In short, what actually happened, historically, is that states gradually came around to trying to prevent capitalism from eating itself and the socialist movement convinced people that the living conditions of the citizens of a nation matter, not least of which because people who genuinely have "nothing to lose but their chains" may very well stage a bloody revolution.

The history of communism, socialism, and Marxist theory in the twentieth century is a whole other barrel of monkeys (one that I happen to be getting a PHD in), but the point I want to make here is that it's incredibly short-sighted and ignorant to pass judgement on Marx himself from the vantage point of 2009. He was indeed wrong about all kinds of things, but what he wrote about the logics of capitalism itself, what my guy Andre Gorz called "economic rationality," were and are dead fucking on.


FOSCO said...


Believe it or not, they hate Freud too; although they mainly just think he was crazy, not wrong.

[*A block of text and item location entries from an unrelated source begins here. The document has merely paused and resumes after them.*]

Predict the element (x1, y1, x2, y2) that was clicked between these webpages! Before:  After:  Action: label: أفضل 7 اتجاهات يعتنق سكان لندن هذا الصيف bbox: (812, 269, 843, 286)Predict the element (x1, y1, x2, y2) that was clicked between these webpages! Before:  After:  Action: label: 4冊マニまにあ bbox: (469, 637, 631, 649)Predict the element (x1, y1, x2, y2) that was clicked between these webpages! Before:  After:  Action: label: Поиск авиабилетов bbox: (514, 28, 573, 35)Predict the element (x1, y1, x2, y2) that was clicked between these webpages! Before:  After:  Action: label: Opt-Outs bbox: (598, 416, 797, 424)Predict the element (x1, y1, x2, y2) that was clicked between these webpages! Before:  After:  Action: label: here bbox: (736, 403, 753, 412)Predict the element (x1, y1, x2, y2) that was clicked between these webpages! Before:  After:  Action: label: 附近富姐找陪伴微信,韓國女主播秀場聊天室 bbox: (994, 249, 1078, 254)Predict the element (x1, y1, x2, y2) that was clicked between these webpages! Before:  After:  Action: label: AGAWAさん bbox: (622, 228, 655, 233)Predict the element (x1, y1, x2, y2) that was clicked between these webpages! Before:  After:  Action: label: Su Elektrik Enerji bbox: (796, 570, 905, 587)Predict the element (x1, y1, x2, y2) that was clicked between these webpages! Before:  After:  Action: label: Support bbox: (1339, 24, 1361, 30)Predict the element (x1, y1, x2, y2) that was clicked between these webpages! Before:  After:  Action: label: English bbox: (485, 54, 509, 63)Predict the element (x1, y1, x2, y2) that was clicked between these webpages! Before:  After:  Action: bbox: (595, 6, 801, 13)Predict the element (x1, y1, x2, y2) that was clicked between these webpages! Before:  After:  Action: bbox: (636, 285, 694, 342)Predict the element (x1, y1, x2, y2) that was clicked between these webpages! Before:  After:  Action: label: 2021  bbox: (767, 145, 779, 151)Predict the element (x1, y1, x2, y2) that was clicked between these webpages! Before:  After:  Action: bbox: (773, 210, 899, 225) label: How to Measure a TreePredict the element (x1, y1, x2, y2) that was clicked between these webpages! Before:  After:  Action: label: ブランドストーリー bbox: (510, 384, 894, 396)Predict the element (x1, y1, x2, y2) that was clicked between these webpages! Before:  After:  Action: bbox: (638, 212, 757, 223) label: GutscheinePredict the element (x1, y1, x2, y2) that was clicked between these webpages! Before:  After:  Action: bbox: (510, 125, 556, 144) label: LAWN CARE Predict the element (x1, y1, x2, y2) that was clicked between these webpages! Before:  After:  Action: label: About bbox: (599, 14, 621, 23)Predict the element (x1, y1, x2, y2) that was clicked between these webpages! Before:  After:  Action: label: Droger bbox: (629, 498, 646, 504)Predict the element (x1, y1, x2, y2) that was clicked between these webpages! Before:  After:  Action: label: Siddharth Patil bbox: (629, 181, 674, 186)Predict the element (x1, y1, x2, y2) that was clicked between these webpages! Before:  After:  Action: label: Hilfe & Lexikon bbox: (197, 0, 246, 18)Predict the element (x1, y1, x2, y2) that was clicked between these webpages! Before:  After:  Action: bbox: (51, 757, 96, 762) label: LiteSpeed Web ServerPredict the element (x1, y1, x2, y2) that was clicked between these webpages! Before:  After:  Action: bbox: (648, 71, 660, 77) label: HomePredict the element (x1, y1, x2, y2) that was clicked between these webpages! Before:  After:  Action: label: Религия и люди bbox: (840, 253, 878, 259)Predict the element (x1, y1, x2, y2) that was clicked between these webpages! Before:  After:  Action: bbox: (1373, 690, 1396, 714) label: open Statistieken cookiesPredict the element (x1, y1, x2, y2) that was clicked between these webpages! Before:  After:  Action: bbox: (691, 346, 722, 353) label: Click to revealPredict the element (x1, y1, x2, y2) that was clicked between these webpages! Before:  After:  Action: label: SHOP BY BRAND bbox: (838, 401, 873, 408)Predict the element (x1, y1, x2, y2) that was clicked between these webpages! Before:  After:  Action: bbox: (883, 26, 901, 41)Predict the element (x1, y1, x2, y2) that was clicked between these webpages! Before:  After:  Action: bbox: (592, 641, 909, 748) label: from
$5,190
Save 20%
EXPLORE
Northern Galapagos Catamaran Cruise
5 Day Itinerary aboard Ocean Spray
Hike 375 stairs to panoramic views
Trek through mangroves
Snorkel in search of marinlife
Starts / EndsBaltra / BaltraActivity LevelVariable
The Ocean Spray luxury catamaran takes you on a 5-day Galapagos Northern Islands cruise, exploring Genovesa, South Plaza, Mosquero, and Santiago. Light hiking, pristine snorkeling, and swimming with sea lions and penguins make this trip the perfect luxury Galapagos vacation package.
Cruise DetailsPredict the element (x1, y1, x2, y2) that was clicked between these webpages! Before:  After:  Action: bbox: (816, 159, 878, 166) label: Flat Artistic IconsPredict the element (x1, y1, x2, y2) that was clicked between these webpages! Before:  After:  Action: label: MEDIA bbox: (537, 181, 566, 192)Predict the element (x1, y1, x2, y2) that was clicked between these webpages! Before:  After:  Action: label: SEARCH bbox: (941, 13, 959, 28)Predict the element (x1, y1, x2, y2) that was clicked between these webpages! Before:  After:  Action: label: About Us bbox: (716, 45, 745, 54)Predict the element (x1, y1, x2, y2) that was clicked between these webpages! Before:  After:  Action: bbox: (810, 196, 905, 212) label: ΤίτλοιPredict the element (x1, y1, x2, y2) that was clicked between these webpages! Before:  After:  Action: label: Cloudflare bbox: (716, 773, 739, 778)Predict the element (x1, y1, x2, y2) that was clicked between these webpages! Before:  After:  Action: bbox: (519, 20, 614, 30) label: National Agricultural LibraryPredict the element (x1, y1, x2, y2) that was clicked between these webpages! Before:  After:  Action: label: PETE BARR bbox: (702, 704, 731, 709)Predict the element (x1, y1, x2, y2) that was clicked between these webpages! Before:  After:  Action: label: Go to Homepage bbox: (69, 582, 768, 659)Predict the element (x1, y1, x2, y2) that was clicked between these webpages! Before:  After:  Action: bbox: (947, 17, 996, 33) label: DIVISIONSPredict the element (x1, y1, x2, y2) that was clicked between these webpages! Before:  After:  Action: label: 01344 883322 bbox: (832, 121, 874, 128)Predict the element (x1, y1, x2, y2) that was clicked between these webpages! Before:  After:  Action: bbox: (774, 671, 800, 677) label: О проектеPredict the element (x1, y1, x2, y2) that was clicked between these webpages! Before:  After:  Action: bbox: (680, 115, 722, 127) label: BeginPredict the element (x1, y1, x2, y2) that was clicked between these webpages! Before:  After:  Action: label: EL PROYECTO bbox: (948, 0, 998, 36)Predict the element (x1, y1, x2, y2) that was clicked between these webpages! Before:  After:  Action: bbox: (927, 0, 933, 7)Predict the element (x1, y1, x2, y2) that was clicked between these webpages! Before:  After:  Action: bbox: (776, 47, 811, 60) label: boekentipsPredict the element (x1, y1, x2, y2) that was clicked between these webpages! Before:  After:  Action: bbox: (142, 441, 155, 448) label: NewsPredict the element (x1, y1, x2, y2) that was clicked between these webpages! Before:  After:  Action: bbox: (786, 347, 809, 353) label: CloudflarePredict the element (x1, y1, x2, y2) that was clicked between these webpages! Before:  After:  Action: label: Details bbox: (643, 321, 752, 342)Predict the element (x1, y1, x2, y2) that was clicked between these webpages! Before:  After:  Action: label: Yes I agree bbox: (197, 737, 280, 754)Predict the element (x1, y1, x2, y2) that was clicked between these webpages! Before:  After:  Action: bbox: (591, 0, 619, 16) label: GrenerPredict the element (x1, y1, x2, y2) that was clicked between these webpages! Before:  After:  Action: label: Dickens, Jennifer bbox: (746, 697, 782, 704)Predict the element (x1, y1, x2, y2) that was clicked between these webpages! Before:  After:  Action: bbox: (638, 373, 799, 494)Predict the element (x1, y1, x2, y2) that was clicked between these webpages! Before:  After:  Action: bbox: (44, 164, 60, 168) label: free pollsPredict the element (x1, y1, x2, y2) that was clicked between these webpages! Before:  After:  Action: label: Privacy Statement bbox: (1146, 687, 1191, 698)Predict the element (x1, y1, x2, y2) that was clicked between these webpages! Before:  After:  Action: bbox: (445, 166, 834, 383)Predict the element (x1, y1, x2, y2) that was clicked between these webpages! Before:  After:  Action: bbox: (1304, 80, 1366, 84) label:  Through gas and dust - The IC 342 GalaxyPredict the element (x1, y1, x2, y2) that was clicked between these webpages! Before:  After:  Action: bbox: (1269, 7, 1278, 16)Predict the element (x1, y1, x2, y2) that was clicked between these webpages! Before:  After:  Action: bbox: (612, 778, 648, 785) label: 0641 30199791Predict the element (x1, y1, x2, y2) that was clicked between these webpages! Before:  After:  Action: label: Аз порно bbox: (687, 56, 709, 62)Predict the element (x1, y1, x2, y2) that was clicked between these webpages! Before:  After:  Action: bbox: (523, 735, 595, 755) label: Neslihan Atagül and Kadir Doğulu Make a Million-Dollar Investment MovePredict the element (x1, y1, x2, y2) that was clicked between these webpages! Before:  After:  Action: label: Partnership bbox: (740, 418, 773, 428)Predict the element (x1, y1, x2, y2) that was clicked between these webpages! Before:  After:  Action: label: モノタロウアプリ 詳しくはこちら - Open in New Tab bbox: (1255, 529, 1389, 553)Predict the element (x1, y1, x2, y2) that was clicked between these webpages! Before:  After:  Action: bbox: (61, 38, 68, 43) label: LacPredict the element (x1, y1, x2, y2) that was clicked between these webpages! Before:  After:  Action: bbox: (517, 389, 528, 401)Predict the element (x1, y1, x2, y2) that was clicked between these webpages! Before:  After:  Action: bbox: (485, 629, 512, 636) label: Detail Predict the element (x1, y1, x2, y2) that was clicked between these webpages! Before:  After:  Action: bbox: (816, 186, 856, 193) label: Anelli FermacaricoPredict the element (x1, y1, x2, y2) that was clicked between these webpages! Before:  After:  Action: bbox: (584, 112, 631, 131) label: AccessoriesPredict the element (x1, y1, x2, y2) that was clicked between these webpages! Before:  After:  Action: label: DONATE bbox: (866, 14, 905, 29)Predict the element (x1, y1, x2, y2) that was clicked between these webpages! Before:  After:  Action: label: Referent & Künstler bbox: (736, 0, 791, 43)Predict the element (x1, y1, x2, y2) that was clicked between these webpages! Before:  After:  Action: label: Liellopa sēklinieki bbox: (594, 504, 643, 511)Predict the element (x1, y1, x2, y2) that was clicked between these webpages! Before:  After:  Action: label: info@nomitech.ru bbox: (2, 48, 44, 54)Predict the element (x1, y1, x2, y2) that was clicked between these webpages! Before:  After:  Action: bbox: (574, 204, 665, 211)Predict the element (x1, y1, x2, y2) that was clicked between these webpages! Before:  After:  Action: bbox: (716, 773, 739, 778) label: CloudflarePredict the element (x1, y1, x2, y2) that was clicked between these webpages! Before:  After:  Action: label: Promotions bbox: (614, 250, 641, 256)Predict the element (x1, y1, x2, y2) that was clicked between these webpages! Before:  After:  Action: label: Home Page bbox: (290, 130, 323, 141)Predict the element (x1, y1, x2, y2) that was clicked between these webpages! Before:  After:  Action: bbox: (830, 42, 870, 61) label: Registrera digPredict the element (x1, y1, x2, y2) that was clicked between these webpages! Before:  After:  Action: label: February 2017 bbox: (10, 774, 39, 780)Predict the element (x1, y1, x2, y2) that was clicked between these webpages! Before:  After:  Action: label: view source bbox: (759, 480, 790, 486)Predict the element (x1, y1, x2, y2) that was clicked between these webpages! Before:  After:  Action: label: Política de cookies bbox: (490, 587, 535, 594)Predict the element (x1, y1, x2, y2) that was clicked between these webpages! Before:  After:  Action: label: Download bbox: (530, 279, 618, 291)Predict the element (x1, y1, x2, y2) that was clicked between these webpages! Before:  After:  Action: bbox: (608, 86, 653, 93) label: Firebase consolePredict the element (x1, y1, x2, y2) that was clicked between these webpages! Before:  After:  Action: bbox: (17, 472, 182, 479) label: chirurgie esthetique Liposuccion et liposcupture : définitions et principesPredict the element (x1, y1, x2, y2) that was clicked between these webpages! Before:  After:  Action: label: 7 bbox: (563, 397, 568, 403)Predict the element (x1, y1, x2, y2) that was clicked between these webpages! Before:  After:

Sometimes it's hard to teach so many geniuses.

Austin Rich said...

I've often thought that, in a classroom setting, you shouldn't be commenting on something that you didn't read. This seems like a no-brainer, but so many students feel like their Wikipedia know-how is enough to argue about nuanced ideas, which experience has shown is not the case.

I finally had a prof this term who called out students who did that.

Student: "I think blah blah blah-"
Prof: "It sounds like you didn't read the text. Anyone else have a comment?"

I finally felt awesome for being so anal all these years about reading every single assigned word. After a few Prof interactions like this, the discussions, not surprisingly, were impressively on point, and much more interesting.

Kelly said...

can I print this out and distribute it?

I've heard the Freud bashing as well.

kungfuramone said...

Oh, for shizzle. Maybe modify the F-bomb at the end, but that's entirely up to you. :]

Rachel said...

I admit I have a much harder time with Freud than Marx, but I get really caught up in how late 19th century male Freud is as regards women, and it kind of colors everything I've ever read of his.

Students who don't read shouldn't open their mouths. Or have their girlfriends come to class to take notes for them.

SuperJew said...

I love that when I read your blogs, I feel myself getting smarter. It reminds me of 615 and Rennie's retreats. Keep on with your brilliant insights my friend!